Yellen’s testimony signaled that she is prepared to continue the strategies of Fed Chairman Ben S. Bernanke, whose term as head of the central bank ends in January. His actions have included the $85 billion monthly bond-purchase program, which is pushing the Fed’s assets toward a record $4 trillion as officials debate when to begin winding it down.

“It will be a pretty smooth transition,” said Scott Brown, chief economist at Raymond James & Associates Inc. in St. Petersburg, Fla. “The evidence that we’re seeing now — the continued slack in the economy, the low trend in inflation — suggests the Fed will maintain the course at least for the time being.”

Under two hours of mostly genial questioning, Yellen said the benefits of the bond-buying program still outweigh the costs.
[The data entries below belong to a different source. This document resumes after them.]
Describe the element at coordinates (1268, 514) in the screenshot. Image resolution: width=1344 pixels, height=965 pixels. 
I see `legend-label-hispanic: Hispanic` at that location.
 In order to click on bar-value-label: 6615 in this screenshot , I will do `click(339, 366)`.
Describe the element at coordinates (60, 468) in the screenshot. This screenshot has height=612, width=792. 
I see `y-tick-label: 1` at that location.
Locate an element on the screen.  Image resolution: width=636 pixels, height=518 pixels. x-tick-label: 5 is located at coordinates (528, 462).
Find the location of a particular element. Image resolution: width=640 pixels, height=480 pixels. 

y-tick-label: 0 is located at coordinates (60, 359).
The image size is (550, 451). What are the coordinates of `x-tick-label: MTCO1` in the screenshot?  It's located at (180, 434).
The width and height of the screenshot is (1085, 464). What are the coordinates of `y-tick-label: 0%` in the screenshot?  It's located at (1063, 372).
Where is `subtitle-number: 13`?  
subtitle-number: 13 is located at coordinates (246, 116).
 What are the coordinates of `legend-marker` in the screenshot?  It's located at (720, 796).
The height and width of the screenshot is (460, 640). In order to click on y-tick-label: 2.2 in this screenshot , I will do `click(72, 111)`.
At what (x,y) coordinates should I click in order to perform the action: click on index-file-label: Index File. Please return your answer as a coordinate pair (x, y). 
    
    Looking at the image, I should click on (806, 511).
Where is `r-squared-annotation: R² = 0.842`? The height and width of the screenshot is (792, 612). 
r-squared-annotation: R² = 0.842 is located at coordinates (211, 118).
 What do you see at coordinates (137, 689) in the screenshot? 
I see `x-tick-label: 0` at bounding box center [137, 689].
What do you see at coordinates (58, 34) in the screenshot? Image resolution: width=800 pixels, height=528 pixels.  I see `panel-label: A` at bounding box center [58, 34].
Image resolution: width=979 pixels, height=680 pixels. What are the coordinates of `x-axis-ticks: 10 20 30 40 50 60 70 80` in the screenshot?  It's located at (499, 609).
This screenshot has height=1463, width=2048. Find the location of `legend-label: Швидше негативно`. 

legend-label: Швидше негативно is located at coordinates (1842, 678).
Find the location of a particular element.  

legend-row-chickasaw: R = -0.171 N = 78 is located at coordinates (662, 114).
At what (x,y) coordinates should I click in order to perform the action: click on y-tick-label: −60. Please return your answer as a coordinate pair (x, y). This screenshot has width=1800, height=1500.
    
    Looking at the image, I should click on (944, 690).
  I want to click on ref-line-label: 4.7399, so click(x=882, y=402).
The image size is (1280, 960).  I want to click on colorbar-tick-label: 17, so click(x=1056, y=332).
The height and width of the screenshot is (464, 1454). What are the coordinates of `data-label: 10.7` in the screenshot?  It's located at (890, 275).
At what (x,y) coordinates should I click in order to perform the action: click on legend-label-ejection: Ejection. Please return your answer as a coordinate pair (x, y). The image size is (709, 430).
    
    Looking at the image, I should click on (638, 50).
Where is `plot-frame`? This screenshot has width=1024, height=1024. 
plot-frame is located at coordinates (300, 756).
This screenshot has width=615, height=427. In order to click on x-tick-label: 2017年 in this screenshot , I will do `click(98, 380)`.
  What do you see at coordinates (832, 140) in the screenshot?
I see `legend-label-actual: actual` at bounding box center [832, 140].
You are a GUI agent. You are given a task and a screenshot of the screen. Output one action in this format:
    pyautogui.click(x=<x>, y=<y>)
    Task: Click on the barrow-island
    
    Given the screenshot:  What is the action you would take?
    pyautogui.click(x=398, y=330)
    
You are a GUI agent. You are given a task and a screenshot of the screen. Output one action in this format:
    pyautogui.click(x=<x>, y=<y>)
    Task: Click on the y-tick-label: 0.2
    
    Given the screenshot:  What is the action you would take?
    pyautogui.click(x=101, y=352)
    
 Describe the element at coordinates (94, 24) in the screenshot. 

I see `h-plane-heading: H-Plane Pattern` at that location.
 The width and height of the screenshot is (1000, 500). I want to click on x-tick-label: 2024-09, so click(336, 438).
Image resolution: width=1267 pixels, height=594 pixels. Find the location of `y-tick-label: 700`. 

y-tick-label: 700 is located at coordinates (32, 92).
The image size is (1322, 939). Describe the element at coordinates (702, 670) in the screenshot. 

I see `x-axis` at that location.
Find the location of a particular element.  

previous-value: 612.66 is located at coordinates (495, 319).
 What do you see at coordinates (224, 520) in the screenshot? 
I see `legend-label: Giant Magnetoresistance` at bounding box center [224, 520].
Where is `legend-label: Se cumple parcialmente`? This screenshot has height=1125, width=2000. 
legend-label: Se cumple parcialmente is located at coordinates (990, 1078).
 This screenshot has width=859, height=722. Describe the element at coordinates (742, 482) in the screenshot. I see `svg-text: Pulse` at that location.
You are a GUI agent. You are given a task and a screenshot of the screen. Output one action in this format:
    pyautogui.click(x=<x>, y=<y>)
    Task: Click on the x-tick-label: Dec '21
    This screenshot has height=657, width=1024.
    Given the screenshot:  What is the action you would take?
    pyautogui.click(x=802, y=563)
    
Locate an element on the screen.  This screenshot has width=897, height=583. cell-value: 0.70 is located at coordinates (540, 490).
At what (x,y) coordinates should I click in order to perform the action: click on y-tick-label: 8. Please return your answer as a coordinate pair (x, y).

While calling for stronger regulation to help protect the financial system, she said she’d like to see more progress in the labor market and that she doesn’t see an asset price bubble emerging in equities.

Yellen said the central bank’s asset purchases “have made a meaningful contribution to economic growth and improving the outlook” and that the program “will not continue indefinitely.” She also emphasized her commitment to the Fed’s 2 percent inflation goal and stronger financial regulation.

Yellen drew questioning from Republican senators for her support of bond purchases and from Democrats for widening income inequality in the U.S., yet none of the exchanges became contentious.

“Most senators seemed to treat this as a formality,” said Michael Hanson, senior U.S. economist for Bank of America Corp. in New York and a former Fed economist. “The general expectation in Washington seems to be that she will be confirmed.”

Yellen, 67, publicly voiced her views for the first time in seven months on the unprecedented monetary stimulus that she’s supported and that some lawmakers have used to justify voting against her.

The S&P 500 has rallied more than 25 percent this year, putting it on pace for the best annual gain in a decade. The gauge has rebounded 163 percent from a 12-year low in March 2009, adding more than $10 trillion in market value.